Fire Safety and Burns - Injury Statistics and Incidence Rates
Burn injury and incidence rates:
The following statistics are the latest available from the National SAFE KIDS Campaign and the United States Fire Administration (part of the Federal Emergency Management Agency):
Injury and death rates:
- The majority of fire-related deaths (70 percent) are caused by smoke inhalation of the toxic gases produced by fires. Actual flames and burns only account for about 30 percent of fire-related deaths and injuries.
- The majority of fires that kill or injure children are residential fires.
- The majority of children ages 4 and under who are hospitalized for burn-related injuries suffer from scald burns (65 percent) or contact burns (20 percent).
- Fireworks-related injuries sent more than 5,000 children to hospital emergency rooms every year.
- Fires kill more than 500 children ages 14 and under each year and injure approximately 40,000 other children.
- About 99,000 children ages 14 and under were treated at hospital emergency rooms for burn-related injuries - 58,000 were thermal burns, 27,000 were scald burns, 9,000 were chemical burns, and 2,600 were electrical burns.

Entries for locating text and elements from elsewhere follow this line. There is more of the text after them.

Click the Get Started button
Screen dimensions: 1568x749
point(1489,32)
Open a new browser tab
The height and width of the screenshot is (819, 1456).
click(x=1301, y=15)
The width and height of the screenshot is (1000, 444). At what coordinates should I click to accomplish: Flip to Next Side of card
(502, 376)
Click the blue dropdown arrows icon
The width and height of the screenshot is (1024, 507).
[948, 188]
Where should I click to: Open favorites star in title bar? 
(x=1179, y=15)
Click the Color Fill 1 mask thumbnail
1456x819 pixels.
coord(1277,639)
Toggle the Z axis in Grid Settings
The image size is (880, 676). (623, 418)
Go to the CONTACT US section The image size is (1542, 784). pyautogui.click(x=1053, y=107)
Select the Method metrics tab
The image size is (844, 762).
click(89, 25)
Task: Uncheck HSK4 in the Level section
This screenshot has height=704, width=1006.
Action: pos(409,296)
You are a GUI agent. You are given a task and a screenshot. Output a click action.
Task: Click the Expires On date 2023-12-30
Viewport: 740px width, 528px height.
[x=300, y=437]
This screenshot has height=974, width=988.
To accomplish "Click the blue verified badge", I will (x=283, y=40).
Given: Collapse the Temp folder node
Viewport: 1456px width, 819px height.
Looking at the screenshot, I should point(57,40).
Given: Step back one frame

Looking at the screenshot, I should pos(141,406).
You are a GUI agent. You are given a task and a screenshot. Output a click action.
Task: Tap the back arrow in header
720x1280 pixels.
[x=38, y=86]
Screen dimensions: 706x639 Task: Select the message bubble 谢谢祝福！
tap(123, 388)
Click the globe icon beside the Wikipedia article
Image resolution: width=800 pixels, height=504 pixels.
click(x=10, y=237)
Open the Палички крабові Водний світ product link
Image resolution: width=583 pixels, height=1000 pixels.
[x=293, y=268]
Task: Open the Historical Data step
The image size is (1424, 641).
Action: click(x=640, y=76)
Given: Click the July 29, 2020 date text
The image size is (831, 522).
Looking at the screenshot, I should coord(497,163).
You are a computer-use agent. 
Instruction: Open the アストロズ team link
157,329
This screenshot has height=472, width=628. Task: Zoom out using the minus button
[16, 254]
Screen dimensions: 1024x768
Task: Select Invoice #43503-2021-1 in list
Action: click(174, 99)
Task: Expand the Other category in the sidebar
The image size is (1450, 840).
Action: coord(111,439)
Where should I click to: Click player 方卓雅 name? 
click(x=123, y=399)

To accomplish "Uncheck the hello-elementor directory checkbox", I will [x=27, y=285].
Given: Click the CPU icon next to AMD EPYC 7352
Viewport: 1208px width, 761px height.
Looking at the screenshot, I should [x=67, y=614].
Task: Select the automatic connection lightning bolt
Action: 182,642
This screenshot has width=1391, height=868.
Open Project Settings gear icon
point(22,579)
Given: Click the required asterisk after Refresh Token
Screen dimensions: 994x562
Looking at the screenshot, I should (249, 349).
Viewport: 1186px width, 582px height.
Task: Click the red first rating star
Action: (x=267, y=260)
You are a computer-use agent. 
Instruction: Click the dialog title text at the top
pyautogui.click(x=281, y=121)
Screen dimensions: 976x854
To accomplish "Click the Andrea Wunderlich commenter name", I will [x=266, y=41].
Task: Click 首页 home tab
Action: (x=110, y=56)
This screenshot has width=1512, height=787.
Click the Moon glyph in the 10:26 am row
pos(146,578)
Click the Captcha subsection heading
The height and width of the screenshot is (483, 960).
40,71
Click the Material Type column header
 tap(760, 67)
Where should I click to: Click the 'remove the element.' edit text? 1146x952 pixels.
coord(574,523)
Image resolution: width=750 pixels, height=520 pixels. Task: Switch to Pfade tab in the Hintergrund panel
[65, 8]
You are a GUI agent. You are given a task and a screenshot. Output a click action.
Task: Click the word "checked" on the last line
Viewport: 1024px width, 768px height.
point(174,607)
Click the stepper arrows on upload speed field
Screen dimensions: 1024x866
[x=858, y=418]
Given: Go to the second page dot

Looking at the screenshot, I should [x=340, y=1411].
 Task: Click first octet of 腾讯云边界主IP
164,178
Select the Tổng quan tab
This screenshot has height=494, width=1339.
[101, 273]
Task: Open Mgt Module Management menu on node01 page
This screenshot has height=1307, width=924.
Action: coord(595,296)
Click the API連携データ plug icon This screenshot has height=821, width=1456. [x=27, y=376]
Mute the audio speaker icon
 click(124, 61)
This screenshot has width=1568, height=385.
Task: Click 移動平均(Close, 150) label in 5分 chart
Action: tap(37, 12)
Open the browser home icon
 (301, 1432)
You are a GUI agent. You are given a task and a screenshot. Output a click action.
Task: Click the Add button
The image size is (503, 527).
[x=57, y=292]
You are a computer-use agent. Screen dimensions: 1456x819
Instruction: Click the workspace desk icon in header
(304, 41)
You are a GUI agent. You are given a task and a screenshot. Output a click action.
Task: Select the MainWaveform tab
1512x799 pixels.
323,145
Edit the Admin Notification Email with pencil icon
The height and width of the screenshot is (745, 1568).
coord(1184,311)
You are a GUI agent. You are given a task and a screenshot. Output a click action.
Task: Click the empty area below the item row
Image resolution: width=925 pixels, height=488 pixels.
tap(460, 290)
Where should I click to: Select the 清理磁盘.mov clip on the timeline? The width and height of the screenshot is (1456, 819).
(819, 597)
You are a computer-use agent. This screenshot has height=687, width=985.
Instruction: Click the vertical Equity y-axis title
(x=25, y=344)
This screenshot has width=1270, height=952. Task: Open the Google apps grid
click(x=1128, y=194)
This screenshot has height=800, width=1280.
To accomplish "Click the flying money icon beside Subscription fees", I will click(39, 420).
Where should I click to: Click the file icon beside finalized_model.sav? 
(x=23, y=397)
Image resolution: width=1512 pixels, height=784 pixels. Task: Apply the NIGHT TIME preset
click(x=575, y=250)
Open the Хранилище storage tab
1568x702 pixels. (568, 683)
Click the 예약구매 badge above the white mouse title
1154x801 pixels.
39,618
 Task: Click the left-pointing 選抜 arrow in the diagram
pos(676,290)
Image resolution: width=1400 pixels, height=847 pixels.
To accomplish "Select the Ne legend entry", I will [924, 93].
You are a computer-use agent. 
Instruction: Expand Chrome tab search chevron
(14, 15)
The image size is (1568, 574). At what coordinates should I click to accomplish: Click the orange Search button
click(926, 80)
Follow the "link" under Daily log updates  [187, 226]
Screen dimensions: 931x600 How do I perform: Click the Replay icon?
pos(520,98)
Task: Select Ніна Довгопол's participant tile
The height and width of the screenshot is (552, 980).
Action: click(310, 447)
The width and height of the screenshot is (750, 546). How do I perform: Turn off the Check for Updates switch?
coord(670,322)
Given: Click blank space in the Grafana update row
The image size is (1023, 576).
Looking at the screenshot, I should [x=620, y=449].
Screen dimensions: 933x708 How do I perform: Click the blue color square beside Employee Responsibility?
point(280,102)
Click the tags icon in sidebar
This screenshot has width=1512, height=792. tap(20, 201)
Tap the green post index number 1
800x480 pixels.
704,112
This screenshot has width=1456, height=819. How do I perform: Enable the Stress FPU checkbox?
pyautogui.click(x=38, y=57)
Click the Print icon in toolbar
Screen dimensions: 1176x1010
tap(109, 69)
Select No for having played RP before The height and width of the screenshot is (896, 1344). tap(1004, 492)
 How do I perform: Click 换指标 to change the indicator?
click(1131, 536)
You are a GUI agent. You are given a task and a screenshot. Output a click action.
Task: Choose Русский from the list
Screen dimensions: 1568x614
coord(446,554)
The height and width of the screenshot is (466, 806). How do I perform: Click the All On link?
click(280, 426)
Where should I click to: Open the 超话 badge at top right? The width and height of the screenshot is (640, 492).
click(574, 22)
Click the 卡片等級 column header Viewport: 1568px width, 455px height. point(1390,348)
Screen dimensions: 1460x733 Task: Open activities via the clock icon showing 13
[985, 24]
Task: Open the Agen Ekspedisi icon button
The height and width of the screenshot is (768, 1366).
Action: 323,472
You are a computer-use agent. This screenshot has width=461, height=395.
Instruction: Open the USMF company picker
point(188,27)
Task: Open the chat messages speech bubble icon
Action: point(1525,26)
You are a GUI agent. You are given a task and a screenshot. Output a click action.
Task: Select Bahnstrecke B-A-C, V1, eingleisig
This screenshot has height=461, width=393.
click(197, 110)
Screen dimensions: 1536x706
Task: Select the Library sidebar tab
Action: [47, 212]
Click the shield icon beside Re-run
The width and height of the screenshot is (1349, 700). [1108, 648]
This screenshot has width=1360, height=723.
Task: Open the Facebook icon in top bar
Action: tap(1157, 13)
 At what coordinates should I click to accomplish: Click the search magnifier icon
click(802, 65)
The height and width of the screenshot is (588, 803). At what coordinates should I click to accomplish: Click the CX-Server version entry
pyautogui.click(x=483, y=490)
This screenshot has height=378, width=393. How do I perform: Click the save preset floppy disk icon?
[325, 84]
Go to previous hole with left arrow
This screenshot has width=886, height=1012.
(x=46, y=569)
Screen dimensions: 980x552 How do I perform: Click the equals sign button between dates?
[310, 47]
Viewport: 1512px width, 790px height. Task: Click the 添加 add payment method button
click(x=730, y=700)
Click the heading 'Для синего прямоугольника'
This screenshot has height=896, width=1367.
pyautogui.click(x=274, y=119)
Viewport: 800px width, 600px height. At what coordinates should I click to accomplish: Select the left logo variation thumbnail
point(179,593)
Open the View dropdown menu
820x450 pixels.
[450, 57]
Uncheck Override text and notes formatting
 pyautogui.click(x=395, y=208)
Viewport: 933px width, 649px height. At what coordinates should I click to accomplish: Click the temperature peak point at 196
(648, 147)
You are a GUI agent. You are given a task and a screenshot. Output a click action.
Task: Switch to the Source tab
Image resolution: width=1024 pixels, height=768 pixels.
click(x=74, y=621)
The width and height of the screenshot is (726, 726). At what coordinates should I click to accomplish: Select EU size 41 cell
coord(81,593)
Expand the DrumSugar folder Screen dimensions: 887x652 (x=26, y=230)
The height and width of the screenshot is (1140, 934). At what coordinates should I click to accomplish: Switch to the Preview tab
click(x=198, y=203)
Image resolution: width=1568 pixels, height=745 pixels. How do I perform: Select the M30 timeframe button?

- Hot tap water scald burns cause more deaths and hospitalizations than any other hot liquid burns.
Causes:
- The leading cause of home fires and related injuries is home-cooking equipment. However, most fire-related deaths are from residential fires ignited by smoking materials such as cigarettes.
- The leading cause of residential fire-related death and injury among children ages 9 and under is due to carelessness.
- The most common causes of product-related thermal burn injuries among children ages 14 and under are hair curlers, curling irons, room heaters, ovens and ranges, irons, gasoline, and fireworks.
- Most scald burns to children, especially small children between the ages of 6 months and 2 years, are caused by hot foods or liquids spilled in the kitchen, or other areas where food is prepared and served.
Where and when:
- Over half of children ages 5 and under who die from home fires are asleep at the time of the fire. Another one-third of these children are too young to react appropriately.
- Deadly residential fires are most likely to start in a living or sleeping area.
- Residential fires and related deaths occur more often during cold-weather months, December through February, due to portable or area heating equipment.
- Most child play home fires begin in a bedroom or living room where children are left unattended. The majority of these fires (80 percent) are started by children playing with matches or lighters.
Who:
- Children in homes without working smoke alarms are at greater risk of fire-related death and injury in the event of a fire.
- Children ages 5 and under are more than twice as likely to die in a fire than any other age group.
Smoke alarm and sprinkler system statistics:
- By 1997, the majority of homes (94 percent) in the United States had at least one smoke alarm. However, only three-quarters of all homes had at least one working smoke alarm.
- Automatic sprinkler systems reduce the chance of dying in a residential fire by approximately 73 percent.
- Smoke alarms and sprinkler systems combined can reduce fire-related deaths by 82 percent and injuries by 46 percent.